Task to carry out: The entries below must be restated word for word.

Entries supplied:
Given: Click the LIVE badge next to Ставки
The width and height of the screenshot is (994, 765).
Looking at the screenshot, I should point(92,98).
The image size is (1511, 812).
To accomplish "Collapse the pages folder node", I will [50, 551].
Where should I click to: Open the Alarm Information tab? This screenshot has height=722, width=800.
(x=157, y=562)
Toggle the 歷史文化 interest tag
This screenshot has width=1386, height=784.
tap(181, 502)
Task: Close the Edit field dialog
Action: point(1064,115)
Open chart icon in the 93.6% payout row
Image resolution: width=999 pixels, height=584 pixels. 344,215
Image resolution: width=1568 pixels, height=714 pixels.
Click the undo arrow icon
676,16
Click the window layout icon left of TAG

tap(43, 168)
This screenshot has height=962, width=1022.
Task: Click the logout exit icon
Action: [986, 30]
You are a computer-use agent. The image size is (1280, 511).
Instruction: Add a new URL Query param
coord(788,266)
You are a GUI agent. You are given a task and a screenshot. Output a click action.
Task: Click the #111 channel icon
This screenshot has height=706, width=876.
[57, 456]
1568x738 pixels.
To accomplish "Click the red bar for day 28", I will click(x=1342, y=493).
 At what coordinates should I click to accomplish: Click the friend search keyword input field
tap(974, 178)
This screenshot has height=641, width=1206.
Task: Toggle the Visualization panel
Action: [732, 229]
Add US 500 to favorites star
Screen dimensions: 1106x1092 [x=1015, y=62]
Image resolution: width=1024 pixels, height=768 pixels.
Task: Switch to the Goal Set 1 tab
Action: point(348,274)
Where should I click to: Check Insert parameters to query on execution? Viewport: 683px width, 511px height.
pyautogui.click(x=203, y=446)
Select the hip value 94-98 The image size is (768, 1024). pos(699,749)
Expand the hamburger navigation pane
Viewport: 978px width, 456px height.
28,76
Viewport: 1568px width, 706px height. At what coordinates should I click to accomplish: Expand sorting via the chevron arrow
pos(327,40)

Result below:
Given: Click the LIVE badge next to Ставки
The width and height of the screenshot is (994, 765).
Looking at the screenshot, I should point(92,98).
The image size is (1511, 812).
To accomplish "Collapse the pages folder node", I will [50, 551].
Where should I click to: Open the Alarm Information tab? This screenshot has height=722, width=800.
(x=157, y=562)
Toggle the 歷史文化 interest tag
This screenshot has width=1386, height=784.
tap(181, 502)
Task: Close the Edit field dialog
Action: point(1064,115)
Open chart icon in the 93.6% payout row
Image resolution: width=999 pixels, height=584 pixels. 344,215
Image resolution: width=1568 pixels, height=714 pixels.
Click the undo arrow icon
676,16
Click the window layout icon left of TAG

tap(43, 168)
This screenshot has height=962, width=1022.
Task: Click the logout exit icon
Action: [986, 30]
You are a computer-use agent. The image size is (1280, 511).
Instruction: Add a new URL Query param
coord(788,266)
You are a GUI agent. You are given a task and a screenshot. Output a click action.
Task: Click the #111 channel icon
This screenshot has height=706, width=876.
[57, 456]
1568x738 pixels.
To accomplish "Click the red bar for day 28", I will click(x=1342, y=493).
 At what coordinates should I click to accomplish: Click the friend search keyword input field
tap(974, 178)
This screenshot has height=641, width=1206.
Task: Toggle the Visualization panel
Action: [732, 229]
Add US 500 to favorites star
Screen dimensions: 1106x1092 [x=1015, y=62]
Image resolution: width=1024 pixels, height=768 pixels.
Task: Switch to the Goal Set 1 tab
Action: point(348,274)
Where should I click to: Check Insert parameters to query on execution? Viewport: 683px width, 511px height.
pyautogui.click(x=203, y=446)
Select the hip value 94-98 The image size is (768, 1024). pos(699,749)
Expand the hamburger navigation pane
Viewport: 978px width, 456px height.
28,76
Viewport: 1568px width, 706px height. At what coordinates should I click to accomplish: Expand sorting via the chevron arrow
pos(327,40)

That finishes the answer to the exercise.